Rewrite the stretch from "My Contributions" through "spatial multi-omics analysis." in the SpatialMETA project page, changing "integration quality" to "alignment quality".

#### Extract to read:
★ ★ ★ ★

SpatialMETA
Integrating Cross-Sample and Cross-Modality Data for Spatial Transcriptomics and Metabolomics with CVAE
SpatialMETA: Integrating Cross-Sample and Cross-Modal Data for Spatial Transcriptomics and Metabolomics
Status: Featured co-author publication in Nature Communications (2025)
Role: Research Assistant, Co-author
Institution: ZJU-UoE Institute, Zhejiang University; collaboration with Prof. Wanlu Liu’s laboratory
Duration: November 2024 – Spring 2025
Project Overview
SpatialMETA is a computational framework for integrating spatial transcriptomics and spatial metabolomics across samples and modalities. The core method uses a conditional variational autoencoder to align heterogeneous spatial signals into a shared analytical space, enabling more coherent downstream biological interpretation.
My Contributions
- Benchmark design: built benchmark settings and evaluation criteria for cross-sample, cross-modal integration
- Method validation: assessed robustness and biological plausibility across multiple experimental settings
- Quantitative analysis: designed metrics to compare integration quality and downstream utility
Technical Approach
The method focuses on:
- conditional variational autoencoder-based multimodal alignment
- cross-sample integration of spatial transcriptomics and metabolomics
- quantitative evaluation of integration quality for downstream spatial analysis
Outcome
This project became one of my featured co-author publications and strengthened my interest in building rigorous computational frameworks for spatial multi-omics analysis.
Publication: Tian R†, Xue Z†, Chen Y, Qi Y, Zhang J, Yuan J, Ruan D, Lin J, Liu J, Wang D, Youqiong Y, Liu W*. Integrating Cross-Sample and Cross-Modal Data for Spatial Transcriptomics and Metabolomics with SpatialMETA. *Nature Communications*, 2025.

★ ★ ★ ★

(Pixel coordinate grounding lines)
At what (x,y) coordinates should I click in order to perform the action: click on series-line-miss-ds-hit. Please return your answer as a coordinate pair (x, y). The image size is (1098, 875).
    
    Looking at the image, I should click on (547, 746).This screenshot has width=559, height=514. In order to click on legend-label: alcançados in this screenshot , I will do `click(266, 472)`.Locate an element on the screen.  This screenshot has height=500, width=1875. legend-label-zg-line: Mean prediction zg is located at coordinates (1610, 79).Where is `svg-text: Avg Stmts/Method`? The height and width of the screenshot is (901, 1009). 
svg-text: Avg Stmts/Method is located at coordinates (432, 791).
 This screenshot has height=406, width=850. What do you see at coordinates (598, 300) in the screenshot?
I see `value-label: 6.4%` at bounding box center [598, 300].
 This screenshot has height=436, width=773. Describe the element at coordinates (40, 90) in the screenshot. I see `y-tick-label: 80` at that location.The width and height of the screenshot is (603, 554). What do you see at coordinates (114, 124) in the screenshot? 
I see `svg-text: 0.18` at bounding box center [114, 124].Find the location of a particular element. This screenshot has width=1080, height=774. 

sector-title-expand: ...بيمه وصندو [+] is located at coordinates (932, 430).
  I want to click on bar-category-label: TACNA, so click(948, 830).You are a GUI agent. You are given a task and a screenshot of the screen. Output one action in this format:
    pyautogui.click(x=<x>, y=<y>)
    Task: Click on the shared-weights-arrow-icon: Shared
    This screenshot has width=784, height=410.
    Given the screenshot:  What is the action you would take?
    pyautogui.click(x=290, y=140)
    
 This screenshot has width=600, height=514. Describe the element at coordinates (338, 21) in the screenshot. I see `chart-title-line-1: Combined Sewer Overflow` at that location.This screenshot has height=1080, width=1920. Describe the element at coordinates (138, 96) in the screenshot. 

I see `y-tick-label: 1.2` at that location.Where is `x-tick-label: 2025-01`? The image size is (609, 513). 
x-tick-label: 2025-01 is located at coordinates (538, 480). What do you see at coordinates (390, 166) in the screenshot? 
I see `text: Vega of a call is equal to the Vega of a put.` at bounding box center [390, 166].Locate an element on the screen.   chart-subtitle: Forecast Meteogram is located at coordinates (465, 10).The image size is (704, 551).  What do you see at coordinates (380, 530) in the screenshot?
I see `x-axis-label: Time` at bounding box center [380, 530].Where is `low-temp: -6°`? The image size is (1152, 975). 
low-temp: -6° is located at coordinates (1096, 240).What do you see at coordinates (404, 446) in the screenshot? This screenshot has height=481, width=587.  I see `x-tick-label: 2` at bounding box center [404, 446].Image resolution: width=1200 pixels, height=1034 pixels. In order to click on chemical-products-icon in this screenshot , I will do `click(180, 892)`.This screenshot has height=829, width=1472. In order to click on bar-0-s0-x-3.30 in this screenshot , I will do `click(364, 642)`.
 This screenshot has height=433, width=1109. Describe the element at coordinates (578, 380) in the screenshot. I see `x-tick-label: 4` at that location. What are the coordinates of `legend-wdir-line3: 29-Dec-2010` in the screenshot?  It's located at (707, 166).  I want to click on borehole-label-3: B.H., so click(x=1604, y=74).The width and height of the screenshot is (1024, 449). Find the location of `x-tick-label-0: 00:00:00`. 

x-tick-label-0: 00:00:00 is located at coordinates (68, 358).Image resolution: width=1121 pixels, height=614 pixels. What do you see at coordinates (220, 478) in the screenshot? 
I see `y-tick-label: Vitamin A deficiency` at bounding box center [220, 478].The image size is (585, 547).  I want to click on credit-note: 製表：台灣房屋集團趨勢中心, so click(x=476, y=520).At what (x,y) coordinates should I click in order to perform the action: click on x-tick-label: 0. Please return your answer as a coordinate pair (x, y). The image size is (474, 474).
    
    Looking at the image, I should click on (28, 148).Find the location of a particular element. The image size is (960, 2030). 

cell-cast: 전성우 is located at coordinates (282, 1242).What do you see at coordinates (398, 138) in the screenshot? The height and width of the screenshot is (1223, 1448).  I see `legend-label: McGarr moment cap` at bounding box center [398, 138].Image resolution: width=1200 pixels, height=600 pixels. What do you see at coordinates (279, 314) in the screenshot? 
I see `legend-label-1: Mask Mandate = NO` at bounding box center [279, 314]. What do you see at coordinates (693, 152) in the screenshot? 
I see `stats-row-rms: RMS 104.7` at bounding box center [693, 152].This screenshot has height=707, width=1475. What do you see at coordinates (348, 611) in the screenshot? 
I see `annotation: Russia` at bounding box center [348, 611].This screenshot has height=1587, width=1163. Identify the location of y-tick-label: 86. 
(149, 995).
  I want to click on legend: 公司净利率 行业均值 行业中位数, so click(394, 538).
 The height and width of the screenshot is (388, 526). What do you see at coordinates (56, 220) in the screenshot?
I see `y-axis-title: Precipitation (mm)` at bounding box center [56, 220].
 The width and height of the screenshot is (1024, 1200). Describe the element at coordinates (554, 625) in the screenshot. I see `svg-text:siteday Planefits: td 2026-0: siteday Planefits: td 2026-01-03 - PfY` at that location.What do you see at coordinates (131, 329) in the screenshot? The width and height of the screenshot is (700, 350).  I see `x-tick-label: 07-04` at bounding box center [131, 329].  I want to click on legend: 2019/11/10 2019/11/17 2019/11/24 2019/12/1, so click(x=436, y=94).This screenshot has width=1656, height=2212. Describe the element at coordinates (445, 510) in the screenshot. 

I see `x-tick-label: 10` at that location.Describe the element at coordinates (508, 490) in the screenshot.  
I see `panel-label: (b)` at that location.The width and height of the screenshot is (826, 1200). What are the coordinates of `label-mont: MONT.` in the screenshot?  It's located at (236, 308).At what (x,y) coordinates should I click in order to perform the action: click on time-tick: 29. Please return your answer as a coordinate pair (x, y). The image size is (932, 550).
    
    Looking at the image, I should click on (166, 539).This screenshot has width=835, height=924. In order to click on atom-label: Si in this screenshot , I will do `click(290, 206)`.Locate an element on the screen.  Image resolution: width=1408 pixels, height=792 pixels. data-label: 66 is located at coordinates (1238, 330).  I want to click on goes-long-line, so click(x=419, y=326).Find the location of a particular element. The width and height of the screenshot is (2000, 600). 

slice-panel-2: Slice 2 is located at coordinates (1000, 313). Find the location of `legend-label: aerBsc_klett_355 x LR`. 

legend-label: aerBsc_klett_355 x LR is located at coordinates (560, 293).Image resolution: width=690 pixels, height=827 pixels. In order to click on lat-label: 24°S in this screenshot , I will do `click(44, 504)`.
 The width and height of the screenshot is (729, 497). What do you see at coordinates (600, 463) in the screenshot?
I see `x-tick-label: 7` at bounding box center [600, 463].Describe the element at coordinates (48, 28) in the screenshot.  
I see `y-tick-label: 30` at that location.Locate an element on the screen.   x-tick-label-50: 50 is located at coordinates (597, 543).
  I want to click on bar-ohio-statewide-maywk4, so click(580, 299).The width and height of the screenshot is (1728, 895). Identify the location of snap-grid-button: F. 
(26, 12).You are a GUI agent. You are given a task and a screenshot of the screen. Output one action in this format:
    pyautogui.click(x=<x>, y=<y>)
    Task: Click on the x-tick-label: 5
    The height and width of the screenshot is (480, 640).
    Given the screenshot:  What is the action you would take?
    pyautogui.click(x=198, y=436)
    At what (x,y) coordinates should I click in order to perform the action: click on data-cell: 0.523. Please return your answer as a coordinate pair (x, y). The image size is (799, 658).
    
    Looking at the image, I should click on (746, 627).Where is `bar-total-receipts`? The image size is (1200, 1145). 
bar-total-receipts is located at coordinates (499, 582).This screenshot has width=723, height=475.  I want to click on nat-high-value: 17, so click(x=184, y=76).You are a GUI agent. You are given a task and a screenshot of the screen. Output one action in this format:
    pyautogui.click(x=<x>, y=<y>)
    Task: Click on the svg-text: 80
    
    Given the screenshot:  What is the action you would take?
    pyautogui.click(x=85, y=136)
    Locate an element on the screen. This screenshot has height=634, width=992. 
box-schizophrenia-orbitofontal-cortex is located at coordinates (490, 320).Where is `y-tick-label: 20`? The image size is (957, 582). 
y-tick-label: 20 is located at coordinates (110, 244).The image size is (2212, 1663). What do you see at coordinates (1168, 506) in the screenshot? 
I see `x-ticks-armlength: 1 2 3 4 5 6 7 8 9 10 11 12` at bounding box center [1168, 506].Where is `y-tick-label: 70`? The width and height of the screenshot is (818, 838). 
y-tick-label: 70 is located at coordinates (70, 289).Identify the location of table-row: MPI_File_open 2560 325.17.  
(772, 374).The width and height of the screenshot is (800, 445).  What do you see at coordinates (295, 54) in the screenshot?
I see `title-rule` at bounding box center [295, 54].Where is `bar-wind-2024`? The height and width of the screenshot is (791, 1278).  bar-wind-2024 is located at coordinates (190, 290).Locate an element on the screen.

★ ★ ★ ★

#### Answer for this exercise:
My Contributions
- Benchmark design: built benchmark settings and evaluation criteria for cross-sample, cross-modal integration
- Method validation: assessed robustness and biological plausibility across multiple experimental settings
- Quantitative analysis: designed metrics to compare alignment quality and downstream utility
Technical Approach
The method focuses on:
- conditional variational autoencoder-based multimodal alignment
- cross-sample integration of spatial transcriptomics and metabolomics
- quantitative evaluation of alignment quality for downstream spatial analysis
Outcome
This project became one of my featured co-author publications and strengthened my interest in building rigorous computational frameworks for spatial multi-omics analysis.